Question 12.5: Figure 12.17 shows the turbine and compressor maps for a sin......
Figure 12.17 shows the turbine and compressor maps for a single-spool no-load gas turbine engine. The engine is operating under the following conditions:
• Fuel-to-air ratio ( f ) = 0.024
• Mechanical efficiency (η_{m}) = 0.95%
Select any reasonable magnitude for the T_{t\ 4}/T_{t\ 2} ratio. Now select a point on the compressor map and determine its “conjugate” point on the turbine map.
NOTE
In solving this problem, do not use equation (12.41) to verify the actual magnitude of T_{t\ 4}/T_{t\ 2}, as this is the major requirement in the next example. This is where we will verify and subsequently modify this temperature ratio in a rather tedious procedure, as will be obviously clear.
{\frac{T_{t\ 4}}{T_{t\ 2}}}=\left[{\frac{1}{(1+f)\eta_{m}\eta_{T}\eta_{C}}}\right]\left({\frac{c_{p_{C}}}{c_{p_{T}}}}\right){\frac{\left[\left({\frac{p_{t\ 3}}{p_{t\ 2}}}\right)^{\frac{\gamma_{C}-1}{{\gamma_{C}}}}-1\right]}{\left[1-\left({\frac{p_{t\ 5}}{p_{t\ 4}}}\right)^{\frac{\gamma_{T}-1}{{\gamma_{T}}}}\right]}} (12.41)

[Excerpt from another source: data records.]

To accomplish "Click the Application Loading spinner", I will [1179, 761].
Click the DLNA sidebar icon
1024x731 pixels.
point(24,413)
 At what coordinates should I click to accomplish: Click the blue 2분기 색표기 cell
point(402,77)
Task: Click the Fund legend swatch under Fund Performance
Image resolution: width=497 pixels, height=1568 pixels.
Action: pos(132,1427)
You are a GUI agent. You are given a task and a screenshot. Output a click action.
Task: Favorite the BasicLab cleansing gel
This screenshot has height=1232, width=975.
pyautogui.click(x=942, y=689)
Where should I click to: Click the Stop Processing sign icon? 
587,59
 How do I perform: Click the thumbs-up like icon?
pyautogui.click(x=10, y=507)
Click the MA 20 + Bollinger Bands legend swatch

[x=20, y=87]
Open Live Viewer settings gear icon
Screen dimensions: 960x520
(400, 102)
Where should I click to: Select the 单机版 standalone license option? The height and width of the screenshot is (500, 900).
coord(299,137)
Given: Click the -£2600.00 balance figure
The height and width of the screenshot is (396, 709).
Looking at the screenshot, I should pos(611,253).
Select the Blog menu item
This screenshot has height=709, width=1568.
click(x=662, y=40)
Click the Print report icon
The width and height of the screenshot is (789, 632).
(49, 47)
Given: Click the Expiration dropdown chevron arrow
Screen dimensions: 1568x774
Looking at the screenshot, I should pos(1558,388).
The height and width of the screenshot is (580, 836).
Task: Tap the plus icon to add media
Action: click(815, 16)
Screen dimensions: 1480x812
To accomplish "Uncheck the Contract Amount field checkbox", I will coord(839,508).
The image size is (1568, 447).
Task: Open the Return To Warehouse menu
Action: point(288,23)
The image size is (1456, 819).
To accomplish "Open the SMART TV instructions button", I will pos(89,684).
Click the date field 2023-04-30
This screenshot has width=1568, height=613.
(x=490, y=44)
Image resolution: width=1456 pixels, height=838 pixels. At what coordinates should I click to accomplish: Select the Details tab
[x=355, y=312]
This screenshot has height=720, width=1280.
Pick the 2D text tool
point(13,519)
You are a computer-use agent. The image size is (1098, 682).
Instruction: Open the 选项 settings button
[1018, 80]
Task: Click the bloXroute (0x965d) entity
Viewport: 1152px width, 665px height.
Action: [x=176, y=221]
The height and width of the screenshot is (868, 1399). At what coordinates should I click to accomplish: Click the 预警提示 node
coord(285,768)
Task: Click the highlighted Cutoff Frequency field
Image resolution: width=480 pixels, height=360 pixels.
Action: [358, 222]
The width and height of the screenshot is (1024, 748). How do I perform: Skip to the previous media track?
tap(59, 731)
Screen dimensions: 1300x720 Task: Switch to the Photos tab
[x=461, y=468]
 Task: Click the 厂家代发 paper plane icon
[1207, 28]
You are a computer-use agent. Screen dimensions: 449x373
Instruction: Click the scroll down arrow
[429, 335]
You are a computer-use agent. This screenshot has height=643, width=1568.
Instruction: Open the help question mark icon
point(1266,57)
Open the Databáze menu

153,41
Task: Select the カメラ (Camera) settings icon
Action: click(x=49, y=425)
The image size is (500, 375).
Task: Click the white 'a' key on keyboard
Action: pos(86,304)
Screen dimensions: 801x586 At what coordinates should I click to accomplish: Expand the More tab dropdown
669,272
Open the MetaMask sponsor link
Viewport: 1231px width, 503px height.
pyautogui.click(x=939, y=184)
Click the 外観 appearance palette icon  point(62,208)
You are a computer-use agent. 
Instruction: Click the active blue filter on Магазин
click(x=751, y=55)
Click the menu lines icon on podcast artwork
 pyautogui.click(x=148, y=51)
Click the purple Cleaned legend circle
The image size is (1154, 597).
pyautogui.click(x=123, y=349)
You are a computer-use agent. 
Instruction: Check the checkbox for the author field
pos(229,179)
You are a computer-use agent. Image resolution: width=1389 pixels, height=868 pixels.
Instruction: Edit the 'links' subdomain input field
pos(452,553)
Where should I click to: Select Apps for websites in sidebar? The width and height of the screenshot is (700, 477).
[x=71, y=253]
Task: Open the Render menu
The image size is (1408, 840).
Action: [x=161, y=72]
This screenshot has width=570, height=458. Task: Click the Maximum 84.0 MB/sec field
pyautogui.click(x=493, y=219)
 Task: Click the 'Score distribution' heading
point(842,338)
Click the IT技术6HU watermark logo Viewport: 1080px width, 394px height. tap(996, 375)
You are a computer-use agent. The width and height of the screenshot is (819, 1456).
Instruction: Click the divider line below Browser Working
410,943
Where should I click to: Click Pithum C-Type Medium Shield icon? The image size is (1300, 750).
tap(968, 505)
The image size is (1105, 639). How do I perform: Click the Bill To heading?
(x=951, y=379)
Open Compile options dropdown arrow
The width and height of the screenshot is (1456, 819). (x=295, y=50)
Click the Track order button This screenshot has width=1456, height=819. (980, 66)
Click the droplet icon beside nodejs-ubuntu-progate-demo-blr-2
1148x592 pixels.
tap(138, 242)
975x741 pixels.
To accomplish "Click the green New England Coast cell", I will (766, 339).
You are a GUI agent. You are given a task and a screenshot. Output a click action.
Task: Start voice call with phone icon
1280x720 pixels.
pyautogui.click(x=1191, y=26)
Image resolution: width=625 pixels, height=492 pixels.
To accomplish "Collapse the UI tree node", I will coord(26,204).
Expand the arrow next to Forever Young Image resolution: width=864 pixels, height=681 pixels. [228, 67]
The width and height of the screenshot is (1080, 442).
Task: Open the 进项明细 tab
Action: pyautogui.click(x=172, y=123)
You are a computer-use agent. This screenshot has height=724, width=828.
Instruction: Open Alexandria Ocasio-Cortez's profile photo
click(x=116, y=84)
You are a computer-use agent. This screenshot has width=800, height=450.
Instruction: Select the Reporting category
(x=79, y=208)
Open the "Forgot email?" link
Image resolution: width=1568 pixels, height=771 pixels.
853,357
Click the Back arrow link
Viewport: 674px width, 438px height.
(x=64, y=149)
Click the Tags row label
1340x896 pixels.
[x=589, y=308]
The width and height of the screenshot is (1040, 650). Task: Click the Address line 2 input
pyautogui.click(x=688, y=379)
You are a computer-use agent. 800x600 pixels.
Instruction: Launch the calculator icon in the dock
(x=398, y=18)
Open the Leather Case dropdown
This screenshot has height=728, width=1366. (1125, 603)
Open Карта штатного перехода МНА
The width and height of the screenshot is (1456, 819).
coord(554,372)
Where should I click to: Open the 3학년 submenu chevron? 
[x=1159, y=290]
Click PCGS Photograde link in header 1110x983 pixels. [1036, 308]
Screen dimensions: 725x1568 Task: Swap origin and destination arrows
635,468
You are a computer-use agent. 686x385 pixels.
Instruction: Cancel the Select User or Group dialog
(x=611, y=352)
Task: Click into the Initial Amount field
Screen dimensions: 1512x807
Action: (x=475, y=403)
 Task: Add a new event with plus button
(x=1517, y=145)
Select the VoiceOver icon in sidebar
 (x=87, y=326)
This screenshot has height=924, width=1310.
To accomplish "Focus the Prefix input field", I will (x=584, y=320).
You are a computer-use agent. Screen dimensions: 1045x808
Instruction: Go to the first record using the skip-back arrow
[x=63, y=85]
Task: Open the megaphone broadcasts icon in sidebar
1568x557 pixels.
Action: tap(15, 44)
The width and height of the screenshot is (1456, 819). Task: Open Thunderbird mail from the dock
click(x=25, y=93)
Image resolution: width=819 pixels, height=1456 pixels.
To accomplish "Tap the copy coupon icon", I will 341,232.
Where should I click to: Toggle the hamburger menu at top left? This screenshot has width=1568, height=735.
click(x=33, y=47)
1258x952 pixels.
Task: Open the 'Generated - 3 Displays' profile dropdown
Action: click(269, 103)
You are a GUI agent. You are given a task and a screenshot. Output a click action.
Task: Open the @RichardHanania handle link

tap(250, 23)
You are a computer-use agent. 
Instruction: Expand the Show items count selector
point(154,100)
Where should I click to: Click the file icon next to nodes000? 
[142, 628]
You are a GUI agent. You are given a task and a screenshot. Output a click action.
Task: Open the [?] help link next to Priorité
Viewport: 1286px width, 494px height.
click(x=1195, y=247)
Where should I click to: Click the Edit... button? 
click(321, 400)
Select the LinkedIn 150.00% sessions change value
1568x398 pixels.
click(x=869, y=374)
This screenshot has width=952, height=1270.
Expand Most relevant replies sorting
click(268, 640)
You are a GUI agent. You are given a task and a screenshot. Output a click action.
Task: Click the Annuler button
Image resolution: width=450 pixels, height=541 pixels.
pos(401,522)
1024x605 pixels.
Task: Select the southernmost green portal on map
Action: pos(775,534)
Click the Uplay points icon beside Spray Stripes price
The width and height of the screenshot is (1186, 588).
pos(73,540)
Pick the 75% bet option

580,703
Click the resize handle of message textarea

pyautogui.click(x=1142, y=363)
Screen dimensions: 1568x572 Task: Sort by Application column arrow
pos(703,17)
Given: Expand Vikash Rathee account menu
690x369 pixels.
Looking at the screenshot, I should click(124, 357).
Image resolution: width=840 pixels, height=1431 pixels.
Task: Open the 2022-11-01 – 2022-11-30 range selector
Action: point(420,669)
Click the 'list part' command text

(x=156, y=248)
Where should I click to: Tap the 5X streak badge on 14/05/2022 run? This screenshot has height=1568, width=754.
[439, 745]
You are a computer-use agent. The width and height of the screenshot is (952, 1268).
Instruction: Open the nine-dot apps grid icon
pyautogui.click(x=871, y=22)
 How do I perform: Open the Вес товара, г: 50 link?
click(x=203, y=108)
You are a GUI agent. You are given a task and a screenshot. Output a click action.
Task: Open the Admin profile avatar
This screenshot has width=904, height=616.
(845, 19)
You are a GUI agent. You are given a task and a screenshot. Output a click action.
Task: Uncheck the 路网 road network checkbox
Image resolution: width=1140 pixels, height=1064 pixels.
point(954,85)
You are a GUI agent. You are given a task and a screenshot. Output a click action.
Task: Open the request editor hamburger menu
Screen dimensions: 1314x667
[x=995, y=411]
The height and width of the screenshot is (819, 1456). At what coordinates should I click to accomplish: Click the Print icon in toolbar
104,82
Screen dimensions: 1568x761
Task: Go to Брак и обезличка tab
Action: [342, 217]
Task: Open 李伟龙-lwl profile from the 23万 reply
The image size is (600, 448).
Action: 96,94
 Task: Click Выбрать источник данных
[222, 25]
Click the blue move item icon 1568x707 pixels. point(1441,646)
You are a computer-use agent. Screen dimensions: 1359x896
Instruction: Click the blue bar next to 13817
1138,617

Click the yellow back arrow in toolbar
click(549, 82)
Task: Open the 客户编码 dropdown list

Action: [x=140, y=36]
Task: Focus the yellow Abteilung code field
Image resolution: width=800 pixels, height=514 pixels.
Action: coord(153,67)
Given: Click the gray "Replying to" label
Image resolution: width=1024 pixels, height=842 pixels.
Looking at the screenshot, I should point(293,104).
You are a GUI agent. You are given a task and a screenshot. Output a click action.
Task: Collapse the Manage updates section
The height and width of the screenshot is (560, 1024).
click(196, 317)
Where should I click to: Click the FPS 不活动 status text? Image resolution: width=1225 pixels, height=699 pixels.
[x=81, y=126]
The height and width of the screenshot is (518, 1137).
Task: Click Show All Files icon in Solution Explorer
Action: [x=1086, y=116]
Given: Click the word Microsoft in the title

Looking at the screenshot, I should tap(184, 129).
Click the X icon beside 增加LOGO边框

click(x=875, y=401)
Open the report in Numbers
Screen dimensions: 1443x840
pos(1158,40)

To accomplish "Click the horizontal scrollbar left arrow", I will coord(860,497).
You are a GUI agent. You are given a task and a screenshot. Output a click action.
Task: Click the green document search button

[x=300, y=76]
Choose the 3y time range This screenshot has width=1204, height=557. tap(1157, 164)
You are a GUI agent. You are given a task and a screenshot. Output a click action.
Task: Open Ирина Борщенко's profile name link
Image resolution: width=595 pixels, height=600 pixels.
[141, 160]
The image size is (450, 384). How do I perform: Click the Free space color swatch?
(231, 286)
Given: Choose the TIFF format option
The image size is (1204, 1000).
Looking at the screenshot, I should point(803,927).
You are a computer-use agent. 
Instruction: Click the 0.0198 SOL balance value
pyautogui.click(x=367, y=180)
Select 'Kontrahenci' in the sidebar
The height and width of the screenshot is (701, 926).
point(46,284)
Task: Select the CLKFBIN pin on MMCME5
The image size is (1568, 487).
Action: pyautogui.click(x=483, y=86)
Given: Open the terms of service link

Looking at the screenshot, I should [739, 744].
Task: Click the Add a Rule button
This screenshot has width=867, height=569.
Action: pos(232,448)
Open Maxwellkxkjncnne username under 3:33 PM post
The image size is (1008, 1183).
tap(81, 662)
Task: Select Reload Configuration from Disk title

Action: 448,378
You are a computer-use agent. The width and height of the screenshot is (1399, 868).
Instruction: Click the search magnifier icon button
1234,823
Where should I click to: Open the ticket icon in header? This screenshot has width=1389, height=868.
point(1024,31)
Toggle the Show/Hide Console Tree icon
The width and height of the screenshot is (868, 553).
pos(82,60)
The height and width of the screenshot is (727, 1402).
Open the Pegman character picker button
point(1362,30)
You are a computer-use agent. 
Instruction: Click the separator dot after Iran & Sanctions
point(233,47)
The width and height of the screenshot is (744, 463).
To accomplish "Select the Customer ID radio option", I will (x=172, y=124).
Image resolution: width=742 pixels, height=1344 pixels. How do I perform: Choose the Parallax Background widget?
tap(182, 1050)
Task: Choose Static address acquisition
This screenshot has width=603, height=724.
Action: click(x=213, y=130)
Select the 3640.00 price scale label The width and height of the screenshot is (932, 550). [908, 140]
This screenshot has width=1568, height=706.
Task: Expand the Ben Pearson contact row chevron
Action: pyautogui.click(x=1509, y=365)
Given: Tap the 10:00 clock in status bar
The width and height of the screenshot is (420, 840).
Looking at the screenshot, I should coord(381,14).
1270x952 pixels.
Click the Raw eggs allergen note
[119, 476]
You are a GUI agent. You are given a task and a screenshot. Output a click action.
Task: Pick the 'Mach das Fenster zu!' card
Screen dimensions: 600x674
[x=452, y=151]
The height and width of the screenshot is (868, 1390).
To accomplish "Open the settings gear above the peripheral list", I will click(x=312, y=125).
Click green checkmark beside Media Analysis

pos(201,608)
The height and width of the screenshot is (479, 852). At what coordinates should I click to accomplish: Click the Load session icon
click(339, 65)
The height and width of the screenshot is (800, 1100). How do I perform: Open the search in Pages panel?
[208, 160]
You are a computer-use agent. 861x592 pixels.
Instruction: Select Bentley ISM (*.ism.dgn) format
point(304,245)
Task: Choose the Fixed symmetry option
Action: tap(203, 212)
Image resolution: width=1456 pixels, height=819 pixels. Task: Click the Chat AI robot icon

Let us arbitrarily set the ratio (T_{t\ 4}/T_{t\ 2}) to 5.4. As part of the outer loop (in the last segment of the text), let us (also arbitrarily) consider the point C_{1} (shown on the compressor map in Fig. 12.17), which is associated with the following variables:
\pi_{C}=9.5
(\dot m)_{C2}=12.0\,\mathrm{kg/s}
N_{C2}=32,400\,{\mathrm{rpm}}
With this choice, we can now proceed to calculate the turbine corrected speed as follows:
{N}_{C4}=N_{C2}\sqrt{\frac{T_{t\ 2}}{T_{t\ 4}}}=14,000\;\mathrm{rpm}
Referring again to the same double-loop procedure at the end of the text, we are now looking for the point “T_{1},” on the turbine map, which corresponds to the previously chosen point “C_{1}” (on the compressor map). In doing so, note that the only turbine variable of which we are aware is the corrected speed computed earlier. The process is indeed iterative. In the following, only the first step of this process is presented, followed by the final result, for the purpose of brevity.
Step 1:
Let us pick the point on the turbine map where p_{t\ 4}/p_{t\ 5}=4.2 and \left(\dot m\right)_{C4}=3.4\,\mathrm{kg/s}. With this choice, we are now able to calculate the compressor corrected mass-flow rate as follows:
({\dot{m}})_{C2}=({\dot{m}})_{C4}\biggl({\frac{1}{1+f}}\biggr)\pi_{C}{\sqrt{\frac{T_{t\ 2}}{T_{t\ 4}}}}=13.6\ \mathrm{kg/s}
which is far from that associated with point “C_{1},” with the magnitude sought after being 12.0 kg/s.
Repeating this computational step, the final results are
{\frac{p_{t\ 4}}{p_{t\ 5}}}=4.12
(\dot m)_{C4}=2.8\;\mathrm{kg/s}
These two variables are sufficient to place the point “T_{1}” on the turbine map to correspond to the previously-selected point “C_{1}” on the compressor map.